> _Deine Aufgabe_
Gib aus den Datensätzen unten den Abschnitt wortgetreu wieder, der mit der Zeile beginnt, die „Open the search“ enthält, und mit der Zeile endet, die „pyautogui.click(x=1151, y=640)“ enthält. Beide Zeilen gehören dazu.

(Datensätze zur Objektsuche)
=-=-=

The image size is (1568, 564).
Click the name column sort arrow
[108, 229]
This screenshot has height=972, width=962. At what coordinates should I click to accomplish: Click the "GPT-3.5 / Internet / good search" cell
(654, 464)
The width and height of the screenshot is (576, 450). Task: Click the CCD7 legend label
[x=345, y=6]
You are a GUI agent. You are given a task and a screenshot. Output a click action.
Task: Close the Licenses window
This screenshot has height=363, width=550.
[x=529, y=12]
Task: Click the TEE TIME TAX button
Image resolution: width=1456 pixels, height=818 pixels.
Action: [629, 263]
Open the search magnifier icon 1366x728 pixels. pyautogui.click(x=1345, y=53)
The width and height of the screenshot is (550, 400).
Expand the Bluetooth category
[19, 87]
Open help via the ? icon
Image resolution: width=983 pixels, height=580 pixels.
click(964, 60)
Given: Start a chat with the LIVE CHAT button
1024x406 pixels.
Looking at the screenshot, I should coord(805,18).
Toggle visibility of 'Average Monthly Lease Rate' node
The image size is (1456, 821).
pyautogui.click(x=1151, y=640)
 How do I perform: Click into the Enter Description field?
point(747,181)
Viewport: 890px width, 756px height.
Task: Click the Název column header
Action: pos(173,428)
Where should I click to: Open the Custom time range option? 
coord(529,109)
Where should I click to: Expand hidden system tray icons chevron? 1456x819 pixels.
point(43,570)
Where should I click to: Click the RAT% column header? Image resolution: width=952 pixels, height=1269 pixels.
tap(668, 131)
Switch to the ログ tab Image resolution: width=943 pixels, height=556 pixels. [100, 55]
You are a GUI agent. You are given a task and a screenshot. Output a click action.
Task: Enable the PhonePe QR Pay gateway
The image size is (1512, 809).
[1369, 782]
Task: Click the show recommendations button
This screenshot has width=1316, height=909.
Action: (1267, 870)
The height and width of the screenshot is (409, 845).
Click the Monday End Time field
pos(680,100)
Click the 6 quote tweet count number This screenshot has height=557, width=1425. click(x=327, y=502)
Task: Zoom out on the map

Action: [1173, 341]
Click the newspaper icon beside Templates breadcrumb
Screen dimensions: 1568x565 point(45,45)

=-=-=

> _Antwort_
Open the search magnifier icon 1366x728 pixels. pyautogui.click(x=1345, y=53)
The width and height of the screenshot is (550, 400).
Expand the Bluetooth category
[19, 87]
Open help via the ? icon
Image resolution: width=983 pixels, height=580 pixels.
click(964, 60)
Given: Start a chat with the LIVE CHAT button
1024x406 pixels.
Looking at the screenshot, I should coord(805,18).
Toggle visibility of 'Average Monthly Lease Rate' node
The image size is (1456, 821).
pyautogui.click(x=1151, y=640)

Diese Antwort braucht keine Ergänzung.